Answer

**step1** Understanding the Problem and Prerequisites

The problem asks us to find points on a parametric curve where the tangent line is either horizontal or vertical. A horizontal tangent implies a slope of zero, while a vertical tangent implies an undefined slope. The curve is defined by the parametric equations: $$x=t+4$$ and $$y=t^{3}-3t$$. To determine the slope of the tangent line for a parametric curve, we need to calculate the derivative $$\frac{dy}{dx}$$. It is important to note that the concept of derivatives and tangent lines belongs to calculus, a field of mathematics typically studied at high school or university levels, and thus falls outside the scope of elementary school (Grade K-5) mathematics as specified in the general instructions.

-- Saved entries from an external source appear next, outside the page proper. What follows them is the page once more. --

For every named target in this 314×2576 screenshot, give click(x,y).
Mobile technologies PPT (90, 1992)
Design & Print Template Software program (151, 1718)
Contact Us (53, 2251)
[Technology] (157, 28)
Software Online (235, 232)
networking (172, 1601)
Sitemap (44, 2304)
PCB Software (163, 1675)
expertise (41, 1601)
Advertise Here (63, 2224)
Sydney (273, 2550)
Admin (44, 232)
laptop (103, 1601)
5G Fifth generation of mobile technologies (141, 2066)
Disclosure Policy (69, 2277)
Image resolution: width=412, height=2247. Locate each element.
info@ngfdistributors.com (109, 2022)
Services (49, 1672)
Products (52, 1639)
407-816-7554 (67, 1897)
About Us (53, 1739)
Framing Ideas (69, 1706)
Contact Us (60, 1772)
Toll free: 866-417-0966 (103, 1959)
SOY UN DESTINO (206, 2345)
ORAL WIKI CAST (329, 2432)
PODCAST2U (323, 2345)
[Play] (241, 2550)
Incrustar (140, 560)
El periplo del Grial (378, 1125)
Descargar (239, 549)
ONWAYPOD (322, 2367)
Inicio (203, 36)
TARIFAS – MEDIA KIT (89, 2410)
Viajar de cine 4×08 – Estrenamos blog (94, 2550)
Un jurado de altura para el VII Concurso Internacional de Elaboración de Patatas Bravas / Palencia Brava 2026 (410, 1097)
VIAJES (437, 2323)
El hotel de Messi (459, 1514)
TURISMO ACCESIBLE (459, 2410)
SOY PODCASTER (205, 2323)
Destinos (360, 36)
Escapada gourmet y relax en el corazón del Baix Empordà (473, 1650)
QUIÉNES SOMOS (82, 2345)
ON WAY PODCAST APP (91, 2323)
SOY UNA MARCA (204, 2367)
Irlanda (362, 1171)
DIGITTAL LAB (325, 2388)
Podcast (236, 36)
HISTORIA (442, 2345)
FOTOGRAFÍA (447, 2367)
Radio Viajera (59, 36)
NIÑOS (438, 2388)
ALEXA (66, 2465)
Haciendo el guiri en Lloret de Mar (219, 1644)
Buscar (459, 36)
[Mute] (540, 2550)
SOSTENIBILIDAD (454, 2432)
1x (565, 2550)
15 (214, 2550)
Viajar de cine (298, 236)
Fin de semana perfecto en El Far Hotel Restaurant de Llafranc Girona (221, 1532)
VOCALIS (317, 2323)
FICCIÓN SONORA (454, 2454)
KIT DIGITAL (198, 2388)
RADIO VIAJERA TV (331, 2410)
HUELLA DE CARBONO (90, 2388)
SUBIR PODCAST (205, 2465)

Despite this discrepancy, I will proceed to solve the problem using the appropriate mathematical methods.

**step2** Calculating Derivatives with Respect to t

To compute $$\frac{dy}{dx}$$ for a parametric curve, we first need to find the derivatives of $$x$$ and $$y$$ with respect to the parameter $$t$$.
The derivative of $$x$$ with respect to $$t$$ is found as follows:
$$\frac{dx}{dt} = \frac{d}{dt}(t+4)$$
$$\frac{dx}{dt} = 1$$
The derivative of $$y$$ with respect to $$t$$ is calculated as:
$$\frac{dy}{dt} = \frac{d}{dt}(t^3 - 3t)$$
$$\frac{dy}{dt} = 3t^2 - 3$$

**step3** Finding the General Slope of the Tangent Line

The slope of the tangent line, $$\frac{dy}{dx}$$, for a parametric curve is given by the ratio of the derivatives of $$y$$ and $$x$$ with respect to $$t$$:
$$\frac{dy}{dx} = \frac{\frac{dy}{dt}}{\frac{dx}{dt}}$$
Substituting the derivatives found in the previous step:
$$\frac{dy}{dx} = \frac{3t^2 - 3}{1}$$
$$\frac{dy}{dx} = 3t^2 - 3$$

**step4** Finding Points of Horizontal Tangency

A horizontal tangent line occurs when its slope, $$\frac{dy}{dx}$$, is zero, provided that $$\frac{dx}{dt}$$ is not zero.
We set the expression for $$\frac{dy}{dx}$$ to zero:
$$3t^2 - 3 = 0$$
To solve for $$t$$, we first divide the entire equation by 3:
$$t^2 - 1 = 0$$
This is a difference of squares, which can be factored as:
$$(t-1)(t+1) = 0$$
This yields two possible values for $$t$$:
$$t = 1$$ or $$t = -1$$
We confirm that $$\frac{dx}{dt} = 1$$ is indeed not zero for these values of $$t$$. Therefore, both values of $$t$$ correspond to horizontal tangents.
Next, we find the corresponding $$(x,y)$$ coordinates for each $$t$$ value using the original parametric equations $$x=t+4$$ and $$y=t^3-3t$$.
For $$t=1$$:
$$x = 1+4 = 5$$
$$y = (1)^3 - 3(1) = 1 - 3 = -2$$
Thus, one point of horizontal tangency is $$(5, -2)$$.
For $$t=-1$$:
$$x = -1+4 = 3$$
$$y = (-1)^3 - 3(-1) = -1 + 3 = 2$$
Thus, the second point of horizontal tangency is $$(3, 2)$$.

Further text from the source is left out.